Come trasformare un modesto Variac in uno strumento fruibile

Come trasformare un modesto Variac in uno strumento fruibile

Ammetto di non aver resistito nell’usare un titolo ambiguo, di quelli che fanno scattare le domande tipo “Il Variac non è già uno strumento fruibile di per sé?”, oppure “Perché trasformare un trasformatore?”, o ancora “Che cavolo è un Variac?”. O, più semplicemente, la domanda delle domande: “Perché?”

Il Variac, per chi non conoscesse questo utilissimo strumento, è un trasformatore variabile, o meglio, un autotrasformatore variabile. La parola Variac deriva dalla contrazione del suo significato: variable AC transformer. Fu la General Radio a registrare il marchio Variac già nel 1934, e tale definizione è rimasta nell’uso comune per indicare appunto “quasi” qualsiasi trasformatore variabile.

A cosa serve il Variac?

Non vi è mai successo di dover alimentare un circuito a una determinata tensione e non avere la tensione in alternata adeguata per farlo? Certo, se non lavorate con amplificatori audio o con circuiti a pompa di energia forse non vi capita così spesso, ma vi garantisco che quando dovete avere a disposizione una sorgente AC a 44 volt – tanto per fare un esempio – non è che uscite di casa e andate al negozietto di elettronica dicendo: “Salve, mi dia un trasformatore 230 / 44 VAC”. Come intuirete dalla faccia del negoziante, 44 volt non è una tensione “standard” dei trasformatori di uso comune. Magari avete fortuna e potete trovarne uno sul web, ma a costi a volte imbarazzanti.

Schema di un variac

Schema di un variac

Amplificatori a parte, più avanti scoprirete un’utilità gigantesca di questo accessorio, perciò non è ancora il momento di fuggire urlando.

Il Variac, come detto, consente di trasformare la tensione di rete da 230 volt AC in una tensione variabile fra 0 e 230 volt AC. Questi sono ovviamente i dati di targa dei Variac economici presenti sul mercato, poi ci sono strumenti professionali con altri dati e altri scopi, ma al momento non fanno al caso nostro.

Il principio di funzionamento è abbastanza semplice: se nel classico trasformatore di norma c’è un primario (per la tensione di rete) e un secondario per l’output, nel Variac c’è un solo avvolgimento e l’output è prelevato in un punto variabile sul medesimo avvolgimento tramite un cursore a spazzola a contatto del rame. Spostando il cursore in un senso o nell’altro si ottiene una tensione variabile che va da 0 volt a 230 / 250 volt.

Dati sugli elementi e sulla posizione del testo
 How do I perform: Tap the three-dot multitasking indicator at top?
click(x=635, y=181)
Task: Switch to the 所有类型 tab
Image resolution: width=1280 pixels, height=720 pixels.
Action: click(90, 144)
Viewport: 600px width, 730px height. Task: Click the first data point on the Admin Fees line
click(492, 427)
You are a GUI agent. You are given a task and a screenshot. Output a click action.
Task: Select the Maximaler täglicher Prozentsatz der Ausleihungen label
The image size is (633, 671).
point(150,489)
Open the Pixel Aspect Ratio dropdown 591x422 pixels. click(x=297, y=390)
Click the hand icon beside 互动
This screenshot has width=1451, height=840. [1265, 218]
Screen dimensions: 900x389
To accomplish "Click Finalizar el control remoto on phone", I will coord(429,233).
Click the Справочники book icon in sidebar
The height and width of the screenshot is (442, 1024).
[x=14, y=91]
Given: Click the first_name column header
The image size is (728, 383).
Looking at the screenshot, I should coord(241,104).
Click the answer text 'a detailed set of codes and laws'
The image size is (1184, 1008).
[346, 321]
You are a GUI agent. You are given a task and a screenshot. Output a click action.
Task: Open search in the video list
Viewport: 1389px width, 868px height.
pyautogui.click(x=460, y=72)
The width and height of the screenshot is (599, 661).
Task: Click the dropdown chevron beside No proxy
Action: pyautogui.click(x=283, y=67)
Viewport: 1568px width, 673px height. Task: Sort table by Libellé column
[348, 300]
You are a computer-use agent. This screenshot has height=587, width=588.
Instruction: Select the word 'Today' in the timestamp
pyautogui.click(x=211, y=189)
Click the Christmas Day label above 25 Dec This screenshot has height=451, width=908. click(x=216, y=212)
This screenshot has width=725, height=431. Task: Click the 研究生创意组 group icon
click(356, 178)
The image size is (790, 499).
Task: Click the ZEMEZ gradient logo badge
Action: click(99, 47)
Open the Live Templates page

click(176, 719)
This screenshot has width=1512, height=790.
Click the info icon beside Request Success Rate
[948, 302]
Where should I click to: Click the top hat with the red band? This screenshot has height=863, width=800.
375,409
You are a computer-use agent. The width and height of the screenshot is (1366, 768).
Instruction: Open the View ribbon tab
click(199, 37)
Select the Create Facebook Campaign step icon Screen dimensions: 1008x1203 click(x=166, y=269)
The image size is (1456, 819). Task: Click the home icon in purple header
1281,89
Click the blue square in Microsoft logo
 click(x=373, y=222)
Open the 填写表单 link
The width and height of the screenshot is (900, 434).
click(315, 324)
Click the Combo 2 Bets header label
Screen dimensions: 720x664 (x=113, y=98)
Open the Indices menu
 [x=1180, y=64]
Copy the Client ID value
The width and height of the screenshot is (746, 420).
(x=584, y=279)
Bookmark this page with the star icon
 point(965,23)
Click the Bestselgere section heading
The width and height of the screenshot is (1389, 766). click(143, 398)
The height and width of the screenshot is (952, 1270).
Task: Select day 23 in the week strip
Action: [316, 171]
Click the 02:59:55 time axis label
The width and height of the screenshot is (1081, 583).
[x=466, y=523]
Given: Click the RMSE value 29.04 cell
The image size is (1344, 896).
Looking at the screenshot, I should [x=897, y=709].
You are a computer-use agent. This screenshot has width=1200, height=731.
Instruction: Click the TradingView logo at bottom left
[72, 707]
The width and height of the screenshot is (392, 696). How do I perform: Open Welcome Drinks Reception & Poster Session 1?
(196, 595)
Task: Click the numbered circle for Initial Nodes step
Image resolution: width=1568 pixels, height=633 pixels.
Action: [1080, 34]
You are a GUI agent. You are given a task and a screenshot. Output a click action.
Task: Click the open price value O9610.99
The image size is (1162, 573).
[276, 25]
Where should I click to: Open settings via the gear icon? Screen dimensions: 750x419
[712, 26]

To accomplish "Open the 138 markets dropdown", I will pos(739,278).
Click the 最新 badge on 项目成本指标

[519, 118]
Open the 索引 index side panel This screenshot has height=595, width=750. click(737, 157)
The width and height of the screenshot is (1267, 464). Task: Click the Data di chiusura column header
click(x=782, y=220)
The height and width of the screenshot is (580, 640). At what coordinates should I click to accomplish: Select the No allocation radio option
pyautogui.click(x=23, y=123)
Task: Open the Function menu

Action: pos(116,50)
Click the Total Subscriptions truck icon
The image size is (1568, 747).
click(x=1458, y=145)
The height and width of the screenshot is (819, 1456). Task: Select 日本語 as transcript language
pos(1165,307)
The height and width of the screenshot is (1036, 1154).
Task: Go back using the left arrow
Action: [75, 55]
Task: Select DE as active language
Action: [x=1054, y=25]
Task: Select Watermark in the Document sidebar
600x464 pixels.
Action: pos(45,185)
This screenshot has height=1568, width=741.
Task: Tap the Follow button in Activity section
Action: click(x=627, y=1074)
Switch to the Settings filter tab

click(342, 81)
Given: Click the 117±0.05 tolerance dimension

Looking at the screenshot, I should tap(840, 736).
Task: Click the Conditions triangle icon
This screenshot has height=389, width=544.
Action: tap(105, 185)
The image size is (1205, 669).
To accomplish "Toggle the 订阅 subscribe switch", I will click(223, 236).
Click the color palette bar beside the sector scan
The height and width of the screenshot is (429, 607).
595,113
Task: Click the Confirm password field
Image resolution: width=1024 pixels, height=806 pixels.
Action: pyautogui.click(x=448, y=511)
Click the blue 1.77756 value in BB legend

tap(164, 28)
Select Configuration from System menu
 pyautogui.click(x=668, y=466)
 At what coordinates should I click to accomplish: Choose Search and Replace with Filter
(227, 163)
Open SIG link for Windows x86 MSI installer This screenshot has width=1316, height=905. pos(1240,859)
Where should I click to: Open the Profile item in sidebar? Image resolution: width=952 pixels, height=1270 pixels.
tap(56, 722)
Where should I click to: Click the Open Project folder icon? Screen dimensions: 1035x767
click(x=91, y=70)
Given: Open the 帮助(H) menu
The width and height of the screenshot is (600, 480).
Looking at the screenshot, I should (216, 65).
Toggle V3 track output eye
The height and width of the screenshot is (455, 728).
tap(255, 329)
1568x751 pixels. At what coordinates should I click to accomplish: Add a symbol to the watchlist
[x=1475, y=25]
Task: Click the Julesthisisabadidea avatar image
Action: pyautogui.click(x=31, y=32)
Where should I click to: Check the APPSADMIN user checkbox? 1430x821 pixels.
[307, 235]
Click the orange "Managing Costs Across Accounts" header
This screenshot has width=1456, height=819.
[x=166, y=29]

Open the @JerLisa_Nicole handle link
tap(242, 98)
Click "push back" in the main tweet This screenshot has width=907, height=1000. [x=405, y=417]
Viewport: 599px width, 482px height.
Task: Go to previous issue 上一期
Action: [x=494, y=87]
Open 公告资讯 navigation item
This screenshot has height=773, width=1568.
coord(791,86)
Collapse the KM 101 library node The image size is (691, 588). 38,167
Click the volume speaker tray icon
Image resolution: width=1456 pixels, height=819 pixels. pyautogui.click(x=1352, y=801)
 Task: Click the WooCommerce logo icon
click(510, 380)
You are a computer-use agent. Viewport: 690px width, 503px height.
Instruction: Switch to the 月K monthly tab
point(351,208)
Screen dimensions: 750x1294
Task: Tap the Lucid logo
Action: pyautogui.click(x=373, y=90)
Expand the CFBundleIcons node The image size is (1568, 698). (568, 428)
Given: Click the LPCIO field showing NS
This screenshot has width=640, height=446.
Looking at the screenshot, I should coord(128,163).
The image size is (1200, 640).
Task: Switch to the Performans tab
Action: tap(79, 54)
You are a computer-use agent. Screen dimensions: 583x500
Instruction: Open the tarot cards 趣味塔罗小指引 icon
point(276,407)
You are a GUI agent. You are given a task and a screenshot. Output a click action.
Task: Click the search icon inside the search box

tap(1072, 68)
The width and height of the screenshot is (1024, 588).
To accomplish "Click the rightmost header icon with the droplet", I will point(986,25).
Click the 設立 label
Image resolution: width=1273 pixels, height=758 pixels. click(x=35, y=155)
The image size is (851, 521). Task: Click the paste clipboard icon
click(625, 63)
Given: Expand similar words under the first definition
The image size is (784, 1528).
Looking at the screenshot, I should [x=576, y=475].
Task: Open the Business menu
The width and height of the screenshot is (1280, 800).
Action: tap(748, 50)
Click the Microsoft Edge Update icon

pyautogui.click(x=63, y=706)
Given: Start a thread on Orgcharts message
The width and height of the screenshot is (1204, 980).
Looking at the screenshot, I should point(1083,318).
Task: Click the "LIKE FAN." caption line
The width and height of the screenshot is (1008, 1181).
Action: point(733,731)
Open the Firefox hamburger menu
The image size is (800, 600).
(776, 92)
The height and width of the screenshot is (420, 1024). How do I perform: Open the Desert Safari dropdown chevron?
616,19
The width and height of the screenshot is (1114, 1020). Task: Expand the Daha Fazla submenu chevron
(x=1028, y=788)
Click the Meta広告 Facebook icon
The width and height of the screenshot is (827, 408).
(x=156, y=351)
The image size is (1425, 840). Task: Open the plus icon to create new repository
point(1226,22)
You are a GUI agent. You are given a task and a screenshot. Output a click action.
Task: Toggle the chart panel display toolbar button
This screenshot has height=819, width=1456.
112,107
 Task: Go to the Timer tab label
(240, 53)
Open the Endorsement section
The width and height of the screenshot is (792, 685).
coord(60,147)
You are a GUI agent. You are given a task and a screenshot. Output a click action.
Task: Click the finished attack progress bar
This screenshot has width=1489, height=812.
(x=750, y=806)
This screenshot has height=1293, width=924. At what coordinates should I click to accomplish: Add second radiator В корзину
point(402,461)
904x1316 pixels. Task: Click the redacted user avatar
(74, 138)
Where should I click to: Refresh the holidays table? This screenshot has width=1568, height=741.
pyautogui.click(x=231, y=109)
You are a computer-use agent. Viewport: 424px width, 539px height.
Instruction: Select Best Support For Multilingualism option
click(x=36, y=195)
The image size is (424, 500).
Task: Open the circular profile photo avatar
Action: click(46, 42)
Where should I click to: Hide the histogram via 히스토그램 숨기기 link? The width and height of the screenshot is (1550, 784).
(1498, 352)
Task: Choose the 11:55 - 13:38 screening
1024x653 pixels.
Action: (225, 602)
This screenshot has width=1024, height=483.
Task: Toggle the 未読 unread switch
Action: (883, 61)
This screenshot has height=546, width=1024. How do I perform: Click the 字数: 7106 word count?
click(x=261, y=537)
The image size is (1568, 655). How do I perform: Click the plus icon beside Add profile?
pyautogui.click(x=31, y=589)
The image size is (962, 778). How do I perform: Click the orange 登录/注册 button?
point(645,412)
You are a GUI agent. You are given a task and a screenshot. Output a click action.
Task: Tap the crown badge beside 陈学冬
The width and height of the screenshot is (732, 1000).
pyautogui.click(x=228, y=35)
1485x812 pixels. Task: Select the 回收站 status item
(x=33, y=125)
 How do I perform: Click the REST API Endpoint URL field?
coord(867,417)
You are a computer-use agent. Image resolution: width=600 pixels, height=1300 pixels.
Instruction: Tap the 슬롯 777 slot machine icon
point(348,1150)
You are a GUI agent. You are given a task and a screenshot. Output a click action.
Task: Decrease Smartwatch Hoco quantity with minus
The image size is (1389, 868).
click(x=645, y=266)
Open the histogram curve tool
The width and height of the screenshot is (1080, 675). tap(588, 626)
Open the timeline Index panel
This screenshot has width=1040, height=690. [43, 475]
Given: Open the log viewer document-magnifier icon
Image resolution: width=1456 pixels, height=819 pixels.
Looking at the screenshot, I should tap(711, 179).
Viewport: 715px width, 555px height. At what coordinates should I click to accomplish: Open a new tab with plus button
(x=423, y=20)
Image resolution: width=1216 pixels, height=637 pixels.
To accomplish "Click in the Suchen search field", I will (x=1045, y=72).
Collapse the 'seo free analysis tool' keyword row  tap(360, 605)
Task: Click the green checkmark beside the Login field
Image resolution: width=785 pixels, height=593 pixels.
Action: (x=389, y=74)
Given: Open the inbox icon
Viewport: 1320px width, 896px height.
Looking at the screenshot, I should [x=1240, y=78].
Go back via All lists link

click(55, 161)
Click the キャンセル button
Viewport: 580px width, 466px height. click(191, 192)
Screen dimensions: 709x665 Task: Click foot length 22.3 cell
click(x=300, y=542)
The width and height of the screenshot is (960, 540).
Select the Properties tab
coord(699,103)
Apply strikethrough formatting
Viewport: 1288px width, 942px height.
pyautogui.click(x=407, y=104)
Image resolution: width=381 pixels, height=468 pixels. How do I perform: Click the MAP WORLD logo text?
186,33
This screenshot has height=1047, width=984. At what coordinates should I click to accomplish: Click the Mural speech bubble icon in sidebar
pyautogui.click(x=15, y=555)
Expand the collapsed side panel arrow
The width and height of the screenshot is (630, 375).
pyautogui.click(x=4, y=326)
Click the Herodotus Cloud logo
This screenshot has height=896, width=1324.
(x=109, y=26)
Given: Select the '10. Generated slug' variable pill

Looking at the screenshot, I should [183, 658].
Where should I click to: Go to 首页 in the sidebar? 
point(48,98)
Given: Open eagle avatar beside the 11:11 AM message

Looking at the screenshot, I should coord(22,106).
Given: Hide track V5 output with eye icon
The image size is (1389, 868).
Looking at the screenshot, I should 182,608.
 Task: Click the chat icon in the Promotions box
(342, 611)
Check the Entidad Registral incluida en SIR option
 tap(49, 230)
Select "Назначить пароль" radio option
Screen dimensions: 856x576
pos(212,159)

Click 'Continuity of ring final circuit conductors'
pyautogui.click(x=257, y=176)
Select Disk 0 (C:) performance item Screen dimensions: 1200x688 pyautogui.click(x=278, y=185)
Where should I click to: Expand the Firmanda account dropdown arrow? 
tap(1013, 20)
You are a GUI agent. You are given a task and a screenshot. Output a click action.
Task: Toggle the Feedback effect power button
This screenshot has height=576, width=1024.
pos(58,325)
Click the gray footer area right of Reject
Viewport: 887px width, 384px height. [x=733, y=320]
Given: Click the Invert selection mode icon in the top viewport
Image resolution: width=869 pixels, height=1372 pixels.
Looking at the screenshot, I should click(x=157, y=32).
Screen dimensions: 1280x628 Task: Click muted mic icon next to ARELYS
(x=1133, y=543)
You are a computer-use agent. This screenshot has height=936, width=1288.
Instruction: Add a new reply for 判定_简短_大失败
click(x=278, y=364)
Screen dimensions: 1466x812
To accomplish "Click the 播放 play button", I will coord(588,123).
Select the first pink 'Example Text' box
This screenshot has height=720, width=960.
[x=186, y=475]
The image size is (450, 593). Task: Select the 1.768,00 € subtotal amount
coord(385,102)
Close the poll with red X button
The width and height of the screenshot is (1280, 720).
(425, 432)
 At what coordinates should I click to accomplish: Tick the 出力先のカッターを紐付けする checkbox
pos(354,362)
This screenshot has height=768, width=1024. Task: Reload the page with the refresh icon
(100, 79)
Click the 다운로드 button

Cose da fare
a. Traduci in inglese questa frase dell'articolo sul Variac: «La parola Variac deriva dalla contrazione del suo significato: variable AC transformer.»
b. Rispondi a queste domande in base all'articolo sul Variac.
(i) In che anno la General Radio registrò il marchio Variac?
(ii) Quale tensione AC viene citata come esempio di tensione non "standard" dei trasformatori di uso comune?
(iii) Quanti avvolgimenti ci sono nel Variac?
c. Indica se ciascuna affermazione concorda con l'articolo sul Variac. Rispondi sì o no e cita le parole del testo che lo stabiliscono.
(i) Il Variac è un autotrasformatore variabile.
(ii) Nel Variac l'output è prelevato da un avvolgimento secondario separato.
(iii) I Variac economici in commercio forniscono una tensione variabile fra 0 e 230 volt AC.

Soluzioni
a. The word Variac comes from the contraction of its meaning: variable AC transformer.

b.
(i) Nel 1934.
(ii) 44 volt.
(iii) Uno solo.

c.
(i) Sì: «è un trasformatore variabile, o meglio, un autotrasformatore variabile»
(ii) No: «nel Variac c’è un solo avvolgimento e l’output è prelevato in un punto variabile sul medesimo avvolgimento»
(iii) Sì: «una tensione variabile fra 0 e 230 volt AC. Questi sono ovviamente i dati di targa dei Variac economici presenti sul mercato»